Lines on where targets appear:
+ + + + + + +

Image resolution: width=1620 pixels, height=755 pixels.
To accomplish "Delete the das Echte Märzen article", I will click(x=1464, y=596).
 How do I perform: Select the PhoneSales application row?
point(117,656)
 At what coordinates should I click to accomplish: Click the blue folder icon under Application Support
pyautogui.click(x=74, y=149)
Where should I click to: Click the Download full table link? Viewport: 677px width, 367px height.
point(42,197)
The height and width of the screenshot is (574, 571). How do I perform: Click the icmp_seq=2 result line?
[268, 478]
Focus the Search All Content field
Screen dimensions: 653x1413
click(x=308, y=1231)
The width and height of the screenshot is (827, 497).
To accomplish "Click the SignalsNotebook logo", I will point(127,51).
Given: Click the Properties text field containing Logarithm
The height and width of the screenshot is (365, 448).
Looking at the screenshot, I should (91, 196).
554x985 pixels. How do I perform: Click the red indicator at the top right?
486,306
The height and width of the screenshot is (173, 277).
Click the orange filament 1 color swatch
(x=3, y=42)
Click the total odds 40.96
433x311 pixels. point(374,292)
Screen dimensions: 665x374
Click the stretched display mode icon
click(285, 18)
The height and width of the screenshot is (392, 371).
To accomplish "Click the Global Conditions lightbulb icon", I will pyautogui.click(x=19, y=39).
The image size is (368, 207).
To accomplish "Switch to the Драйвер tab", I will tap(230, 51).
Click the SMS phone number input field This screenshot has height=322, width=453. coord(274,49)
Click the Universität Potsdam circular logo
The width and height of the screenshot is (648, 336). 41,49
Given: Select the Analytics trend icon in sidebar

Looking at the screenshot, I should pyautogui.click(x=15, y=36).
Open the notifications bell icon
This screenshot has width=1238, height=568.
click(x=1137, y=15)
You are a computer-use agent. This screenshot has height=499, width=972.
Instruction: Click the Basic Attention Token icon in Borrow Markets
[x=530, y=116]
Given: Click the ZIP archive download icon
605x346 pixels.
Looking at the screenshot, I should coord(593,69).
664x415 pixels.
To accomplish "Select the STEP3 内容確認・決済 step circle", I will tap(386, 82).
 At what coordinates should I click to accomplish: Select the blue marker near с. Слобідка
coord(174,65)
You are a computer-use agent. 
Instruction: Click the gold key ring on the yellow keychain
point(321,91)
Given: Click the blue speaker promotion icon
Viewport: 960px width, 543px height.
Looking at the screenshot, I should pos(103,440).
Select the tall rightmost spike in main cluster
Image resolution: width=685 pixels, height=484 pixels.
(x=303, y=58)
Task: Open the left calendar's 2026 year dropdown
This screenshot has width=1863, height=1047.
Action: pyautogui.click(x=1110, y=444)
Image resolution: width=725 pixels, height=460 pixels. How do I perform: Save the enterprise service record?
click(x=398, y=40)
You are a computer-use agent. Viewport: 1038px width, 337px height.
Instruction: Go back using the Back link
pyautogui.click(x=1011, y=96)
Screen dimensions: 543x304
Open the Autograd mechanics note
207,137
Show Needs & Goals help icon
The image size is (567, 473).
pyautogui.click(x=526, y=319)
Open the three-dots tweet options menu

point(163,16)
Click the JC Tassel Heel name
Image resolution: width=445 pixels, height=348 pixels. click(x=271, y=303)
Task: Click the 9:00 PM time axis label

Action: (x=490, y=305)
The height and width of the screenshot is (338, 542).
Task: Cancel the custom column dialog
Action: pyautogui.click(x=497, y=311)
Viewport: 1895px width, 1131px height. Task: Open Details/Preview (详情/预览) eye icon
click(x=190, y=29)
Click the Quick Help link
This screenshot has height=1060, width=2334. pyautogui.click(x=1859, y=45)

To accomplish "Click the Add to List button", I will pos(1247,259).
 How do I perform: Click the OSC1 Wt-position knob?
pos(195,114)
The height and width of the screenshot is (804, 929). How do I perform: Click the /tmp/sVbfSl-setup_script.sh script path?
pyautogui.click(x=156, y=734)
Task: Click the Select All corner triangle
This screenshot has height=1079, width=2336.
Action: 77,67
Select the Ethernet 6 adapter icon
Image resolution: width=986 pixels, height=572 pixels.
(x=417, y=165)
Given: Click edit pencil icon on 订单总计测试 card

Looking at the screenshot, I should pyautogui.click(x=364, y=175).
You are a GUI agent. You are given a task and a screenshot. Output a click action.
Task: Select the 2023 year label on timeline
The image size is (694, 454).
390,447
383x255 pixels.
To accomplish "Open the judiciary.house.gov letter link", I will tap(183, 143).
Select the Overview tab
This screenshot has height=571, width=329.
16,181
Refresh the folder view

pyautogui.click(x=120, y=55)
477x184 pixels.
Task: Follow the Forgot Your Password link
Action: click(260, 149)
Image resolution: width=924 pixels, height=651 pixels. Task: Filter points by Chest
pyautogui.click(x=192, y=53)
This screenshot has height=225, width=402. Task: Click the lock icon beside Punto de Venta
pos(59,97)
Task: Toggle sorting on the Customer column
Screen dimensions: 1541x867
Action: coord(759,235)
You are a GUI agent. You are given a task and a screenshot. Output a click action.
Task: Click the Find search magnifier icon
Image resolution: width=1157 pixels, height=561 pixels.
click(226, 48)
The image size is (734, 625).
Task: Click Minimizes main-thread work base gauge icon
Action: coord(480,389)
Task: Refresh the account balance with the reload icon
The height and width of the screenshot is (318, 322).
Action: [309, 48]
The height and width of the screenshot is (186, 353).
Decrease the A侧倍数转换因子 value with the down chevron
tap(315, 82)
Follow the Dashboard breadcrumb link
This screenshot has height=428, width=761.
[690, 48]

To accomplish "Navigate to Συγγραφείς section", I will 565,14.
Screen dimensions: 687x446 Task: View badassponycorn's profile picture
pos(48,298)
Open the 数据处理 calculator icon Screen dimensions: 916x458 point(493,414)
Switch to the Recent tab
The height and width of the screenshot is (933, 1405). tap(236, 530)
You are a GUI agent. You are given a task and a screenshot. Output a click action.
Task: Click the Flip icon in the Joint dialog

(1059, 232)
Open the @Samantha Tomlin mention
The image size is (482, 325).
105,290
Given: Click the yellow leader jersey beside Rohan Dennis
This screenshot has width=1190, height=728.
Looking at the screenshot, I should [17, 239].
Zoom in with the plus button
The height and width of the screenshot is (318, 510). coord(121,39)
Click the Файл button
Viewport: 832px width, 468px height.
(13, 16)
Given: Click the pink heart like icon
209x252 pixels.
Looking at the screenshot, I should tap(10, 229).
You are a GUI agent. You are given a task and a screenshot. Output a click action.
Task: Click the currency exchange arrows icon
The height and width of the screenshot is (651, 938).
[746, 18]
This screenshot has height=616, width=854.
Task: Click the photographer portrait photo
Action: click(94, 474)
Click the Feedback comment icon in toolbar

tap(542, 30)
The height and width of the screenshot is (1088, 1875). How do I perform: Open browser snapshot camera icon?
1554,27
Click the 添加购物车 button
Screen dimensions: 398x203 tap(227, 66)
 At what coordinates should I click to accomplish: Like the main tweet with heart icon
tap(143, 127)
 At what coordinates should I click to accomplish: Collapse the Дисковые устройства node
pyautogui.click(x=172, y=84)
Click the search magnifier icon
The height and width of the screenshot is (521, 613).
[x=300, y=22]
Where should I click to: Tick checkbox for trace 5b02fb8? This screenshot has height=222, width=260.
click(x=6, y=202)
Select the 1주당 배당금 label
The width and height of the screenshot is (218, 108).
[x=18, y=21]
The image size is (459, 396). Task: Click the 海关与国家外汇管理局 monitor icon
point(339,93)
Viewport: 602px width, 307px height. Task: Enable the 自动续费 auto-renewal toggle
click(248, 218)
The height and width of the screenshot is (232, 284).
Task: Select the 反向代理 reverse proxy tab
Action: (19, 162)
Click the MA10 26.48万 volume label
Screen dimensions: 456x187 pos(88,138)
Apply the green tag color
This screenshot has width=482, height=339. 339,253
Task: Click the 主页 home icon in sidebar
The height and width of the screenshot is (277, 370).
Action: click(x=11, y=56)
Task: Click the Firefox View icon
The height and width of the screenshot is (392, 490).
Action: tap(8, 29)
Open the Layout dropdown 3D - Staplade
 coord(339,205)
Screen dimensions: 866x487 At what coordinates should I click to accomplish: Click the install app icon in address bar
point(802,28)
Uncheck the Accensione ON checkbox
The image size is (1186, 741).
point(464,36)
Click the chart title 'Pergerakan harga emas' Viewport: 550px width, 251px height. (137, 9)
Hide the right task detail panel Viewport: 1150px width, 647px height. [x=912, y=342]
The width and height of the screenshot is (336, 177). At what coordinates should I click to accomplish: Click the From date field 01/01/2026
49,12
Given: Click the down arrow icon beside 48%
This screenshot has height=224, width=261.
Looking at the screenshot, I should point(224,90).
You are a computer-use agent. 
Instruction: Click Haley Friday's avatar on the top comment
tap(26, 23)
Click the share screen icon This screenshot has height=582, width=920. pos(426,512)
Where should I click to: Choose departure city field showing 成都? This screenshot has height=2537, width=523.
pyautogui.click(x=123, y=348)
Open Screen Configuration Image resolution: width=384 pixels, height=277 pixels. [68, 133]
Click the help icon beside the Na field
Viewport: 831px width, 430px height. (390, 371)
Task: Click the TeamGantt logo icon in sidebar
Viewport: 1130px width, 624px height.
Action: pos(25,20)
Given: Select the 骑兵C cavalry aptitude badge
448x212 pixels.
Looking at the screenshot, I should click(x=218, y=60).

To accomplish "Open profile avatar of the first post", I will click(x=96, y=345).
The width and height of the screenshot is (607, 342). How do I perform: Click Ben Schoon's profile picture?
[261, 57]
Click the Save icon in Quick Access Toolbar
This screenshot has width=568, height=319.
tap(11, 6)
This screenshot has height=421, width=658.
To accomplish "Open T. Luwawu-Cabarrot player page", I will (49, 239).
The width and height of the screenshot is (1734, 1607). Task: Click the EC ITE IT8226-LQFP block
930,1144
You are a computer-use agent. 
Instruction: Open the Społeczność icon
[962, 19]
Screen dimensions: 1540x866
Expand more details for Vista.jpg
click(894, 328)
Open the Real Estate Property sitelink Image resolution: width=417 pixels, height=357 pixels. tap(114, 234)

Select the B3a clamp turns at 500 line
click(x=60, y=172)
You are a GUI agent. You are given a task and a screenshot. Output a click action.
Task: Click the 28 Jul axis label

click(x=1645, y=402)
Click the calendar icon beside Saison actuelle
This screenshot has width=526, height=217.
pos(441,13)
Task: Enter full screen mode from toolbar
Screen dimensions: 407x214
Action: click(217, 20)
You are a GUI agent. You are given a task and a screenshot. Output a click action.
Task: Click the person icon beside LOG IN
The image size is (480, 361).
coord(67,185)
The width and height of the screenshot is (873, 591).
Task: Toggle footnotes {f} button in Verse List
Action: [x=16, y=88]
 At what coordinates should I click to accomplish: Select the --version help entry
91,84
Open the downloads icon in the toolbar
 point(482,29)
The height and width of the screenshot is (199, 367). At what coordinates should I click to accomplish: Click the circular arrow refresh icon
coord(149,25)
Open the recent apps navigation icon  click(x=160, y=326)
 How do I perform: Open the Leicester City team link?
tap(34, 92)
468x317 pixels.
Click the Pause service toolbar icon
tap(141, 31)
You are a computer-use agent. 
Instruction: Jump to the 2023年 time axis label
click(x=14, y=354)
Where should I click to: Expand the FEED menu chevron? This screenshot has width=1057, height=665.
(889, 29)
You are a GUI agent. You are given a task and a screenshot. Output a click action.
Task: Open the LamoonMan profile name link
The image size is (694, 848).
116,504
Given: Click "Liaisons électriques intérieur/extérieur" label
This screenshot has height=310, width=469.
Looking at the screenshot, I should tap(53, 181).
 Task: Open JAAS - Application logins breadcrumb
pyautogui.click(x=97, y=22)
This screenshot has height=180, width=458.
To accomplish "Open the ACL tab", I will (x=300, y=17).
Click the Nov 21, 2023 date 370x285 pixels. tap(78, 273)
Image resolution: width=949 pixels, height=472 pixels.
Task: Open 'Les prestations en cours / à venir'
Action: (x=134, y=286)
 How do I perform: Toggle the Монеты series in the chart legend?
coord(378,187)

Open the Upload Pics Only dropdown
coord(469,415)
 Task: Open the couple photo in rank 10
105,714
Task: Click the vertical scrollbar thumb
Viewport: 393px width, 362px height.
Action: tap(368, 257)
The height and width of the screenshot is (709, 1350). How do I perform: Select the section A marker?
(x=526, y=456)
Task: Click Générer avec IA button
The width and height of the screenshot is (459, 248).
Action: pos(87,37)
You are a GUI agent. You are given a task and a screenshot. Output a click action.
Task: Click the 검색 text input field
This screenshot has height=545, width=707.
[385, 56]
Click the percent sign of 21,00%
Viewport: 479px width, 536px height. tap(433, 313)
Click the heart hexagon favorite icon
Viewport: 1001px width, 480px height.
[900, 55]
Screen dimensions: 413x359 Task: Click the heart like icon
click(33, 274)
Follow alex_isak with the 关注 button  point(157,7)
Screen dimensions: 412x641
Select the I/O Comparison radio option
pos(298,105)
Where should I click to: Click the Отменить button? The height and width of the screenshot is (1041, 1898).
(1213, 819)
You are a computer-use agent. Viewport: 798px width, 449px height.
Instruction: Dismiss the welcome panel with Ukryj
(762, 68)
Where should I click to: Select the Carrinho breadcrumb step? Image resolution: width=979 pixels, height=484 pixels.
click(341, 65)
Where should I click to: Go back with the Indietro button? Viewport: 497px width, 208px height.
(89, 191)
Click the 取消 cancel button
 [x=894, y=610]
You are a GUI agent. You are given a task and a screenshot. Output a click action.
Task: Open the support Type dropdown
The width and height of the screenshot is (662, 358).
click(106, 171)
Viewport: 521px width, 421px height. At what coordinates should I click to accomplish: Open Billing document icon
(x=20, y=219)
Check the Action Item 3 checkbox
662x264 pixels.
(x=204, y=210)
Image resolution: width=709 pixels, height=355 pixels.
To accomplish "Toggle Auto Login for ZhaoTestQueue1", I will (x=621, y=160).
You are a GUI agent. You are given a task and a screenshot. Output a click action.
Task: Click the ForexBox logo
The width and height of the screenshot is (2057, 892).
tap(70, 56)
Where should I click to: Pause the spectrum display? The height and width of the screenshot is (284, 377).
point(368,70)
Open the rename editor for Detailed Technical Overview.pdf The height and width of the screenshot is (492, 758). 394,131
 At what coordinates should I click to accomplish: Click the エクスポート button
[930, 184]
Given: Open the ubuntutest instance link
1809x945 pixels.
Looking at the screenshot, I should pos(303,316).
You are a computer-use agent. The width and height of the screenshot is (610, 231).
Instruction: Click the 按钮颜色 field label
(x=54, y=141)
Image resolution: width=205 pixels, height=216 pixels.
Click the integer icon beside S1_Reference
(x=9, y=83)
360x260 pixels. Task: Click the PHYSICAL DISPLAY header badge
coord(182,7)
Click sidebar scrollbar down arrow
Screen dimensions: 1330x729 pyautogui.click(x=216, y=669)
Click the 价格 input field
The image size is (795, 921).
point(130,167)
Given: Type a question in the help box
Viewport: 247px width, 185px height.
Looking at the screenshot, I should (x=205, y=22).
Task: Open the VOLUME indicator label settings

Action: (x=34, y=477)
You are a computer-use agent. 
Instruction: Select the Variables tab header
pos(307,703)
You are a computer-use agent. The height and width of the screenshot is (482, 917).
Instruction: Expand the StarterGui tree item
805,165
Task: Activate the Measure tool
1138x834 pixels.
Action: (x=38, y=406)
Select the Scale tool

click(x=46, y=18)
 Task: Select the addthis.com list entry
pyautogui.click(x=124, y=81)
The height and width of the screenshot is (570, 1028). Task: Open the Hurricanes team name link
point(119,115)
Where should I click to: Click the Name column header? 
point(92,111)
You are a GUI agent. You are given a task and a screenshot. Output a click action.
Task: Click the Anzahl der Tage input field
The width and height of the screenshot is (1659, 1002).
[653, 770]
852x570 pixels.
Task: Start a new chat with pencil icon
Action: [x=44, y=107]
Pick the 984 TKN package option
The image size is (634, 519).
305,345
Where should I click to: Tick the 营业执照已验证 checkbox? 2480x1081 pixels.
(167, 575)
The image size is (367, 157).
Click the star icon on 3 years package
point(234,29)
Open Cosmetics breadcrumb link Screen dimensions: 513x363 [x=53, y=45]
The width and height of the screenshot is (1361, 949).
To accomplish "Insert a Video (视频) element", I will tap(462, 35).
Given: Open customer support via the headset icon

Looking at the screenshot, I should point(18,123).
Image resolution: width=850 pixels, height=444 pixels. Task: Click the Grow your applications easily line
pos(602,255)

+ + + + + + +

■ Problem requirements:
Copy the lines verbatim, starting at the line containing "383x255 pixels." and ending at the line containing "Action: click(260, 149)", both included.

■ Full solution:
383x255 pixels.
To accomplish "Open the judiciary.house.gov letter link", I will tap(183, 143).
Select the Overview tab
This screenshot has height=571, width=329.
16,181
Refresh the folder view

pyautogui.click(x=120, y=55)
477x184 pixels.
Task: Follow the Forgot Your Password link
Action: click(260, 149)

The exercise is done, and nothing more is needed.